Nani






 あなたの美しい姿を見ると、
 やわらかなミストにしっとりと包まれているよう。

 Ke 'ike aku au
 I kou nani
 E ho'opulu 'ia nei
 E ke kilihune ua

 大好きな誰かを前にして、その美しさにあらためて感じ入っているひとのやさしい眼差しや、満面の笑みが自ずと目に浮かぶ『Nani』。褒めたたえられているひとと作者との関係はここではわかりませんが、「やわらなかミストをまとっている」(e ho'opulu 'ia nei, e ke kilihune ua)と歌われる繊細な感じは、生まれたての赤ん坊のなめらかな感触、あるいはあふれる生命力を思わせるところがあり、天からの恵みに守られ祝福されたそのひとの、特別なオーラが表現されているのではないかと思われます。

 あなたの素敵な声に耳を傾けると、
 その愛にすっぽり包まれてしまう。

 Ke lohe aku au
 I kou leo nahenahe
 Pu*'ili iho au
 I kou aloha

 「あなたをみると」(ke 'ike aku au)ではじまった最初のバースの視覚的な描写に続いて、ここでは愛するひとの声について語られています。「Pu*'ili iho au」の「iho」に、「私自身がまるごと」というニュアンスがあることから「(声に)すっぽり包まれる」と訳してみましたが*、振動として伝わってくる声は、ときに見ることよりも直接的で、官能的にせまってくるものでもあります。その声が「あなたの愛情」(kou aloha)を伝えるものであるならなおさらで、全身全霊で相手を受け入れている感じがひしひしと伝わってくるようです。

 あなたは、なにより私にとって愛すべきひとで、
 (だから)気になって仕方がない。
 (あなたがいる)ここに中心があるみたい。
 私にとっての世界の中心が……。

 He aloha 'oe na'u
 E hi'ipoi nei
 I ne'i ka piko
 No ku'u kino

 「あなたは私にとって愛すべきひと」(he aloha 'oe na'u)……こんなふうに、あらためて「na'u」(私にとって)と強調される感じや、いつも相手を気遣っている(e hi'ipoi nei)というフレーズに、なかば相手と自分が一体化しているような、これ以上にない相手との親密な関係性がうかがわれます。私の存在にとっての(no ku'u kino)中心(ka piko)がここにある(i ne'i)のはそのためで、私にとっての世界の中心が、あなたのところにあることが宣言されているわけですね。

 まさに笛の音が、
 平原にひびきわたるよう。
 (そうしてあなたに)誘われて、
 私はいてもたってもいられなくなる。

 'O ke kani a ka pio
 Walo i ke kula
 E kono mai ana ia'u
 E naue aku

 「あっ、笛の音だわ」('o ke kani a ka pio)**と気づき、それが「平原にひびく」(walo i ke kula)と続く、なんともいえない晴れ晴れとした表現。
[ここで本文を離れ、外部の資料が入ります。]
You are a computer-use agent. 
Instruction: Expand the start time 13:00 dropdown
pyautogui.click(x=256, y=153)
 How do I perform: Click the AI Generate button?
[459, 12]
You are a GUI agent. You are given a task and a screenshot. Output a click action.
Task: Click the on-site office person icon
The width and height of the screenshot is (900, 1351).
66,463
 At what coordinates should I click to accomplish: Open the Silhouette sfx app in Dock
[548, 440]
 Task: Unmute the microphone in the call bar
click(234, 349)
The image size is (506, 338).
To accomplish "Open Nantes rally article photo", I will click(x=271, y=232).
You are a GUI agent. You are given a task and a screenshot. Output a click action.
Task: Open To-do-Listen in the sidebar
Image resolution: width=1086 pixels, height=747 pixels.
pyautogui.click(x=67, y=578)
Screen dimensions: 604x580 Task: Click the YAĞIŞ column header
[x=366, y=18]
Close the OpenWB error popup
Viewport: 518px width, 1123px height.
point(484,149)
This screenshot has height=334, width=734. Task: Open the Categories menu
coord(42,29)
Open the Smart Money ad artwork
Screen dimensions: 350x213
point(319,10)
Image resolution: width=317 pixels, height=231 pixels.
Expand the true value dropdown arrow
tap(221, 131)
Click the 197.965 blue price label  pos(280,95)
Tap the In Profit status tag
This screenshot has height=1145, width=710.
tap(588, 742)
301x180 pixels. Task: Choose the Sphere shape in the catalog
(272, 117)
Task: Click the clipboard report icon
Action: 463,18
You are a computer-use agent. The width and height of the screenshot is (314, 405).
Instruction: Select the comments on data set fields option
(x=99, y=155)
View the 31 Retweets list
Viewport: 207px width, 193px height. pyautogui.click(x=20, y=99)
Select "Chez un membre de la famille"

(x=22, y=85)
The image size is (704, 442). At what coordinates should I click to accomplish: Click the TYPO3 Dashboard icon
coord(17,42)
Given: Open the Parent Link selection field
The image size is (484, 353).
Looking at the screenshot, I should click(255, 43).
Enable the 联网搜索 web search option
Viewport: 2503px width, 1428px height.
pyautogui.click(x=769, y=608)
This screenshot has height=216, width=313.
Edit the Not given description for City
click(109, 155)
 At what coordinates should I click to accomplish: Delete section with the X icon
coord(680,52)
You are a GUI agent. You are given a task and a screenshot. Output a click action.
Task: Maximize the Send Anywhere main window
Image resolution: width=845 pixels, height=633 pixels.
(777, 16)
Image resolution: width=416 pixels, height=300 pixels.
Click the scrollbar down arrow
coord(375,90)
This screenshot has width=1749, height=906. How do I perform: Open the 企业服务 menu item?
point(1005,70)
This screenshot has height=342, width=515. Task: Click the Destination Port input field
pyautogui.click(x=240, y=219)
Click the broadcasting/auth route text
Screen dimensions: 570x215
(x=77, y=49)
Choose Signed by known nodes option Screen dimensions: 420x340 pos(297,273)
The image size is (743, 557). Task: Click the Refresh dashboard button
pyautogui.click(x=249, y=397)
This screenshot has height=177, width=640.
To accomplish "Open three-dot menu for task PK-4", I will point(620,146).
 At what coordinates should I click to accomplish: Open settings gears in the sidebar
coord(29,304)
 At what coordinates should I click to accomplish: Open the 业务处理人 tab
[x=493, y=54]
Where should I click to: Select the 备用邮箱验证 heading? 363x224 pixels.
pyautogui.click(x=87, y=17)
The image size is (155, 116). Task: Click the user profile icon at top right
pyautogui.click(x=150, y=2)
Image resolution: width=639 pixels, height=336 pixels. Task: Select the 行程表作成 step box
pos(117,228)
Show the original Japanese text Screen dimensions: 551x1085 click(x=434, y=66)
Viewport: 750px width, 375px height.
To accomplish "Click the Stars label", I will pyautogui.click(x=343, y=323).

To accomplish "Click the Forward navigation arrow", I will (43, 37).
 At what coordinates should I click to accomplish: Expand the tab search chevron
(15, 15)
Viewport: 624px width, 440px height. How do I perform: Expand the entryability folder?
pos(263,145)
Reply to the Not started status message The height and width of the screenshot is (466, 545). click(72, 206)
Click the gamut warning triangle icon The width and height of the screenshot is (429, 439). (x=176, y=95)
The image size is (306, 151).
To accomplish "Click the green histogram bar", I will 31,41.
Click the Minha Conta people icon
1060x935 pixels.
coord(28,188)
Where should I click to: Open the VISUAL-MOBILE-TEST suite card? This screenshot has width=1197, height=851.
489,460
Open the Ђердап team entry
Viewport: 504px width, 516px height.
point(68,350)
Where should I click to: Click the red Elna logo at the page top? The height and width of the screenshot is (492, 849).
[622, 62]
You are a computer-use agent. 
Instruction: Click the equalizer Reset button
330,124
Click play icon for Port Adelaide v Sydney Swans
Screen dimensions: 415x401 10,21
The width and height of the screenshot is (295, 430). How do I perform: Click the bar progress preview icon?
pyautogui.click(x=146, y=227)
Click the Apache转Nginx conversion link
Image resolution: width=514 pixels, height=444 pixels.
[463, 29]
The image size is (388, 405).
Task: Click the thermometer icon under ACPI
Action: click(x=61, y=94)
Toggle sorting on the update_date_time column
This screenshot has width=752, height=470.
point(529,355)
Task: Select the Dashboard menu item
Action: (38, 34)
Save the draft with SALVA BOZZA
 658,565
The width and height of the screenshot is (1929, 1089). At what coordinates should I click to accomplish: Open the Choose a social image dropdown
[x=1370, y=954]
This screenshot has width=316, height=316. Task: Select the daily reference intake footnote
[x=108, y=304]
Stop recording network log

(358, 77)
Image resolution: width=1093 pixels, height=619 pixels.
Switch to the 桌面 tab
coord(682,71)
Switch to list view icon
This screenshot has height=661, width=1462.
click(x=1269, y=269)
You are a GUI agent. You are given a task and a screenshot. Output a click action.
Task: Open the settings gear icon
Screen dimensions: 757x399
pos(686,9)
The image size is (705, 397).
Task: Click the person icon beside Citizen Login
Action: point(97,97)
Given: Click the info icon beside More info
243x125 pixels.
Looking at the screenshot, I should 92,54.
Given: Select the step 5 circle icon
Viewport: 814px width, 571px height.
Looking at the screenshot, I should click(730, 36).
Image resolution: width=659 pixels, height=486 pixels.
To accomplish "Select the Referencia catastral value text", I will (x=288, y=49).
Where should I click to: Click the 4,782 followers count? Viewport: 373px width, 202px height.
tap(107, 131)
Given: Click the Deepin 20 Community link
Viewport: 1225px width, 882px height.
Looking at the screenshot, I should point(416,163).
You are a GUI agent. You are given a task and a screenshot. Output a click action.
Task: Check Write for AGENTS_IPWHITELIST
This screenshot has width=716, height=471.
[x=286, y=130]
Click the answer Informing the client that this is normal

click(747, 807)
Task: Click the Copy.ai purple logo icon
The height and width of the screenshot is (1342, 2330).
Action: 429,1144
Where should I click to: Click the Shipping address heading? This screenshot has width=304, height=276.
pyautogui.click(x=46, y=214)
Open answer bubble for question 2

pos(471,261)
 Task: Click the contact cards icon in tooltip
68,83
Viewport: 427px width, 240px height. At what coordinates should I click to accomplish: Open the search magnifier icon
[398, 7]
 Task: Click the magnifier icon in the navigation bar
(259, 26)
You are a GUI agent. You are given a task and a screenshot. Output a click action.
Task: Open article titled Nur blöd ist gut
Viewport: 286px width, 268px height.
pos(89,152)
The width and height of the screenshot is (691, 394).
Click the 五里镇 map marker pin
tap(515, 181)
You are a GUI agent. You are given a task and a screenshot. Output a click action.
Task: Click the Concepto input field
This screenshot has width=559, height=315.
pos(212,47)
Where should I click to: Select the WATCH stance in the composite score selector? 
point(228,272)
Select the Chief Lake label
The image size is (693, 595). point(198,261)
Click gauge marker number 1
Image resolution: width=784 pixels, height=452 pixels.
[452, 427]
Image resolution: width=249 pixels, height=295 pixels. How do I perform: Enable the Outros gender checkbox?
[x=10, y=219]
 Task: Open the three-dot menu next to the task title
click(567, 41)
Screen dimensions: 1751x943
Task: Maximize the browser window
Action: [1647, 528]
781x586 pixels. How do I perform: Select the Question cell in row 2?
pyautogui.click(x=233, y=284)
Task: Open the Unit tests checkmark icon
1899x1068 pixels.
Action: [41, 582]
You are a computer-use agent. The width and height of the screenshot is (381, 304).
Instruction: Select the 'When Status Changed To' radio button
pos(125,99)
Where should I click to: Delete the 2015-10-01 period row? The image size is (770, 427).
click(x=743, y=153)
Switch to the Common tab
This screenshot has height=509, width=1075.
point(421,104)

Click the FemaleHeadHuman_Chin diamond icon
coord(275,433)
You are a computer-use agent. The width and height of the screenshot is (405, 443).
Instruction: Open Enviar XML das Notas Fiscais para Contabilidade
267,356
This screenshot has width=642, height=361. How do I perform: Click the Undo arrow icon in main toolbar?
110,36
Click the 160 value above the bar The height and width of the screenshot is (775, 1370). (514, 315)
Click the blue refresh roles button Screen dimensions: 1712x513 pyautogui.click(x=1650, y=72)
これはおそらく、愛するひとからの誘いを受けて(e kono mai ana)、思わずときめいてしまったこころのゆらぎを描写するものではないかと思われます。「(こころ)動かされる」(e naue aku)というフレーズには、ややせき立てられるような感じもあって、前半のゆったりした雰囲気からはうかがえなかった、心引かれ合う二人の愛の営みを思わせるところもあります。

 思いを伝える大切なLeiのようなことばで、
 この歌の最後を締めくくろうと思う。
 やわらかなミストにしっとりと包まれている、
 そんな素敵なあなたを思いながら……。
 
 Ha'ina e ka wehi
 O ku'u lei
 E ho'opulu 'ia nei
 E ke kilihune ua

 大切なひとへの思いを、心を込めて編んだleiで飾るように(e ka wehi ku'u lei)語ったとされる『Nani』。心がおもむくままにつむがれたような素朴さが、じんわりとこころに響く一曲です。

by Alice Namakelua

*:下方向をあらわす方向詞「iho」には、英語の「-self」にあたる「再帰的」な意味合いがあります。
**:ハワイ語の構文のひとつに、「'o 」で強調したいことばを導くものがあります。